▶ [TASK DETAILS]: Every line with the string "will" must be copied from the entries below.

▶ [RECORDS TO USE]:
== Segment start ==
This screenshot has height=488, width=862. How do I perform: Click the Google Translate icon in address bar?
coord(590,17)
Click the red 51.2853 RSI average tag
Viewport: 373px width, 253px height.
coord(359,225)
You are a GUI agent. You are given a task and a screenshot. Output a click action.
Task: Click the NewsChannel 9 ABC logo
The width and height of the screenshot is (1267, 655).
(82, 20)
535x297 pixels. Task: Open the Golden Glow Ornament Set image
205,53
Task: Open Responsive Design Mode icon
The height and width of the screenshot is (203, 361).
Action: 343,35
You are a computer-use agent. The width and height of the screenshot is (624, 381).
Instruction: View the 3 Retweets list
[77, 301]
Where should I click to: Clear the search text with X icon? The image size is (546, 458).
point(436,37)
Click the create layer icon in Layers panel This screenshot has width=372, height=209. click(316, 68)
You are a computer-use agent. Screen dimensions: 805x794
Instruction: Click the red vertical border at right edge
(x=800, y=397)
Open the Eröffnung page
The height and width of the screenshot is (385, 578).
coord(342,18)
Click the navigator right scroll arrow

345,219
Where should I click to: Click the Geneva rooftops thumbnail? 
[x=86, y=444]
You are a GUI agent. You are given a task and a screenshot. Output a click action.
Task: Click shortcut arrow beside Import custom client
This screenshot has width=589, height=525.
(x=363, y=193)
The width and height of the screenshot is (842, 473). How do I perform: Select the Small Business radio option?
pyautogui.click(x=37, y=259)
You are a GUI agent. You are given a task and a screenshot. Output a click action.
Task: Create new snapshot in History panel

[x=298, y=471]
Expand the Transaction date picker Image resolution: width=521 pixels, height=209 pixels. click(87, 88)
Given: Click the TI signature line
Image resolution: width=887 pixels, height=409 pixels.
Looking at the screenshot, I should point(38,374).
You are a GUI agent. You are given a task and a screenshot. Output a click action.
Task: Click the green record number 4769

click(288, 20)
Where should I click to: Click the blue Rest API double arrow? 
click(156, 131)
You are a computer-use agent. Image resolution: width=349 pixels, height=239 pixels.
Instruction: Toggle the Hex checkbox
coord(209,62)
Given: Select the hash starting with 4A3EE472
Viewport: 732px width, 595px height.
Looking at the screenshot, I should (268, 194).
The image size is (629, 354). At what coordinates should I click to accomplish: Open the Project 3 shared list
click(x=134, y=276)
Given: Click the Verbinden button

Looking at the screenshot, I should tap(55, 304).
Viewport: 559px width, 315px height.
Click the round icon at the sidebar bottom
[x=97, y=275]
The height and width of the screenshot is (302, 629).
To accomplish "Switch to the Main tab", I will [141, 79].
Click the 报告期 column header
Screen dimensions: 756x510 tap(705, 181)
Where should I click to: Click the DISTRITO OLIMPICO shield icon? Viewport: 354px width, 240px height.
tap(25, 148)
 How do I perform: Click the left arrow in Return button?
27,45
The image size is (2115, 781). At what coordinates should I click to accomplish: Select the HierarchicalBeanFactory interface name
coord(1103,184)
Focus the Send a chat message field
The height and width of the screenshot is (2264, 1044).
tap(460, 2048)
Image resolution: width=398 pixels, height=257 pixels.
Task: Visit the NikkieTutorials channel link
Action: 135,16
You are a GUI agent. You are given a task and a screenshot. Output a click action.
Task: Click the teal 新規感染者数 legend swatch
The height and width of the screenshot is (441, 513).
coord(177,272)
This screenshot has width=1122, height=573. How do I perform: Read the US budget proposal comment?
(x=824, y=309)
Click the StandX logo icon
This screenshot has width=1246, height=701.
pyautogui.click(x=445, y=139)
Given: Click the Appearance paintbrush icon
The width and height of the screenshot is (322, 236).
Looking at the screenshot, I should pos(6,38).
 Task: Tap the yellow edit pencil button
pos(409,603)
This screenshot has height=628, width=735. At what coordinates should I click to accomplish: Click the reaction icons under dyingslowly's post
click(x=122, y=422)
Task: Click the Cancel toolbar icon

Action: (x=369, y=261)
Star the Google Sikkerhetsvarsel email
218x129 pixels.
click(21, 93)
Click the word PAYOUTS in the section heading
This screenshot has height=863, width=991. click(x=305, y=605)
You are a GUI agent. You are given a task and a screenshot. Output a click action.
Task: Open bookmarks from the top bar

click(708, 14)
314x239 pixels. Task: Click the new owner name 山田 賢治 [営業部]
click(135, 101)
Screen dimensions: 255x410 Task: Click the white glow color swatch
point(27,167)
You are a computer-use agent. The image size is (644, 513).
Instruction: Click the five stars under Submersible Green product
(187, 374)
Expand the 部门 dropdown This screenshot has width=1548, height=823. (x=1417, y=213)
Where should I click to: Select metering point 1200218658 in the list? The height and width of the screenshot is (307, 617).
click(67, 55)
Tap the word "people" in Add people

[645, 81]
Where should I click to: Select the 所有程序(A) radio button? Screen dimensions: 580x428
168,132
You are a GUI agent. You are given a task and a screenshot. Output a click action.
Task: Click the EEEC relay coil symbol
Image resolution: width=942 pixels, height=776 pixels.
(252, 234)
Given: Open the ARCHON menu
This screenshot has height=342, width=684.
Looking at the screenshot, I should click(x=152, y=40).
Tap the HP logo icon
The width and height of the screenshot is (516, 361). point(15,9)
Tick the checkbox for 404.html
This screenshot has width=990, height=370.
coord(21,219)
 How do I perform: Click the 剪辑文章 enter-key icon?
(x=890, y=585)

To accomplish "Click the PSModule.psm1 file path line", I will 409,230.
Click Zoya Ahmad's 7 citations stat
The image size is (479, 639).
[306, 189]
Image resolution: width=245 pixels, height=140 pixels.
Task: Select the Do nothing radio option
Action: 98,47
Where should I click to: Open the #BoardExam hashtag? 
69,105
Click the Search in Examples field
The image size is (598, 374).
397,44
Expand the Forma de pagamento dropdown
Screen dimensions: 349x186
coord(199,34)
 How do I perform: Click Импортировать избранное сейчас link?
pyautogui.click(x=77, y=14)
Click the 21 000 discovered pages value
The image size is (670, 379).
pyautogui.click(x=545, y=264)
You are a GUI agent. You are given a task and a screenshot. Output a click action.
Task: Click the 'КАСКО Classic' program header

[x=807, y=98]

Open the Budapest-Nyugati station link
== Segment end ==
▶ [RESULT BELOW]:
To accomplish "Switch to the Main tab", I will [141, 79].
To accomplish "Click the PSModule.psm1 file path line", I will 409,230.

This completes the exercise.